## DATA FOR THIS EXERCISE

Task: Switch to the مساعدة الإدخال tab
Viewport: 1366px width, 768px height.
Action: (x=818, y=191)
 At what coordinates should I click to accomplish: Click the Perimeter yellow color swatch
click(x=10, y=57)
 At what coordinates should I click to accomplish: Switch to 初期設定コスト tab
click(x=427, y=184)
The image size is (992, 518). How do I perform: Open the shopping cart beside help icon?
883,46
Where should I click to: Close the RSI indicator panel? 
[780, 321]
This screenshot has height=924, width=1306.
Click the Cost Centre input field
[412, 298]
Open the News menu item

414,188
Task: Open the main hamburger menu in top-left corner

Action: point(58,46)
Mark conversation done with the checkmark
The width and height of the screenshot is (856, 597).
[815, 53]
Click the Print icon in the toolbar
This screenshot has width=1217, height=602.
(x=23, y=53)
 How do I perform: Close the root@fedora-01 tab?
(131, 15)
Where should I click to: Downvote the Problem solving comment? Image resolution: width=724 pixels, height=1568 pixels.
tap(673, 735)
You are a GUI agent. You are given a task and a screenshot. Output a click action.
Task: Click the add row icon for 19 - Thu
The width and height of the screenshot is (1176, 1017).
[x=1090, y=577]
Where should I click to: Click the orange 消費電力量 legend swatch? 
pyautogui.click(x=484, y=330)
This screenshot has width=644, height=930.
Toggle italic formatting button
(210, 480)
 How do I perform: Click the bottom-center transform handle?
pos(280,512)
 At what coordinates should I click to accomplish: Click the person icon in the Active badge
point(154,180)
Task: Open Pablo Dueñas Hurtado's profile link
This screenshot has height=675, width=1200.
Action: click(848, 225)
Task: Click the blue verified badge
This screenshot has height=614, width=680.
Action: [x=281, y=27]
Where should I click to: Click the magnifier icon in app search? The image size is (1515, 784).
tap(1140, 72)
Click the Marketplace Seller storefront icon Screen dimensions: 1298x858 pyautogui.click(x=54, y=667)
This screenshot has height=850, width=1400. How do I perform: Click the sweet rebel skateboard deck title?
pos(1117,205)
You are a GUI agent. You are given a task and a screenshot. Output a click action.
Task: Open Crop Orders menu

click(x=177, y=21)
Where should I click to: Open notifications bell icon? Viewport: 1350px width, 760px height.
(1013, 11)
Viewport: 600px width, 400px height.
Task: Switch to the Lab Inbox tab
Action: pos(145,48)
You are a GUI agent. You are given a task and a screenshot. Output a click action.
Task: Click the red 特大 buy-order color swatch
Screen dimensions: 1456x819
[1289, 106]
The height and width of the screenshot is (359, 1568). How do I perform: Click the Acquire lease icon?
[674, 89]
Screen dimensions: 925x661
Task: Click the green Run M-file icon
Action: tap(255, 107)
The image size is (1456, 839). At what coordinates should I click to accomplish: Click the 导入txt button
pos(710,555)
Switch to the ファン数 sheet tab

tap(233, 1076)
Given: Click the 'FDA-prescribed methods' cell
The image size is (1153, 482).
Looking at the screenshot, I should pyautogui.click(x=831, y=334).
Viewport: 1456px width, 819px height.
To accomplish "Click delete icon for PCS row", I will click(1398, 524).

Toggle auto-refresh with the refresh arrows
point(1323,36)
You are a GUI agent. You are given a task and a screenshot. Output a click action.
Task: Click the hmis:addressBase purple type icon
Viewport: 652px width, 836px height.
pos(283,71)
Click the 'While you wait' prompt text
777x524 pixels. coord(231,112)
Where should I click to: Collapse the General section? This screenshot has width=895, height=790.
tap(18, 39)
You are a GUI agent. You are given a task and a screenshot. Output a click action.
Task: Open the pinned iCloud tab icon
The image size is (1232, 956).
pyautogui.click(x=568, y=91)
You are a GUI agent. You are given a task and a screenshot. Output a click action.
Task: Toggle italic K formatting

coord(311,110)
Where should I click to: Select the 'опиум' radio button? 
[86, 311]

## EXERCISE OBJECTIVE
Convert the lines of the entries, starting at the line that contains "Viewport: 1456px width, 819px height." and running through the end of the entries, into a Markdown table with the columns n and Line, numbering each row and omitting blank lines.

## OUTPUT OF THE EXERCISE
| n | Line |
|---|---|
| 1 | Viewport: 1456px width, 819px height. |
| 2 | To accomplish "Click delete icon for PCS row", I will click(1398, 524). |
| 3 | Toggle auto-refresh with the refresh arrows |
| 4 | point(1323,36) |
| 5 | You are a GUI agent. You are given a task and a screenshot. Output a click action. |
| 6 | Task: Click the hmis:addressBase purple type icon |
| 7 | Viewport: 652px width, 836px height. |
| 8 | pos(283,71) |
| 9 | Click the 'While you wait' prompt text |
| 10 | 777x524 pixels. coord(231,112) |
| 11 | Where should I click to: Collapse the General section? This screenshot has width=895, height=790. |
| 12 | tap(18, 39) |
| 13 | You are a GUI agent. You are given a task and a screenshot. Output a click action. |
| 14 | Task: Open the pinned iCloud tab icon |
| 15 | The image size is (1232, 956). |
| 16 | pyautogui.click(x=568, y=91) |
| 17 | You are a GUI agent. You are given a task and a screenshot. Output a click action. |
| 18 | Task: Toggle italic K formatting |
| 19 | coord(311,110) |
| 20 | Where should I click to: Select the 'опиум' radio button?  |
| 21 | [86, 311] |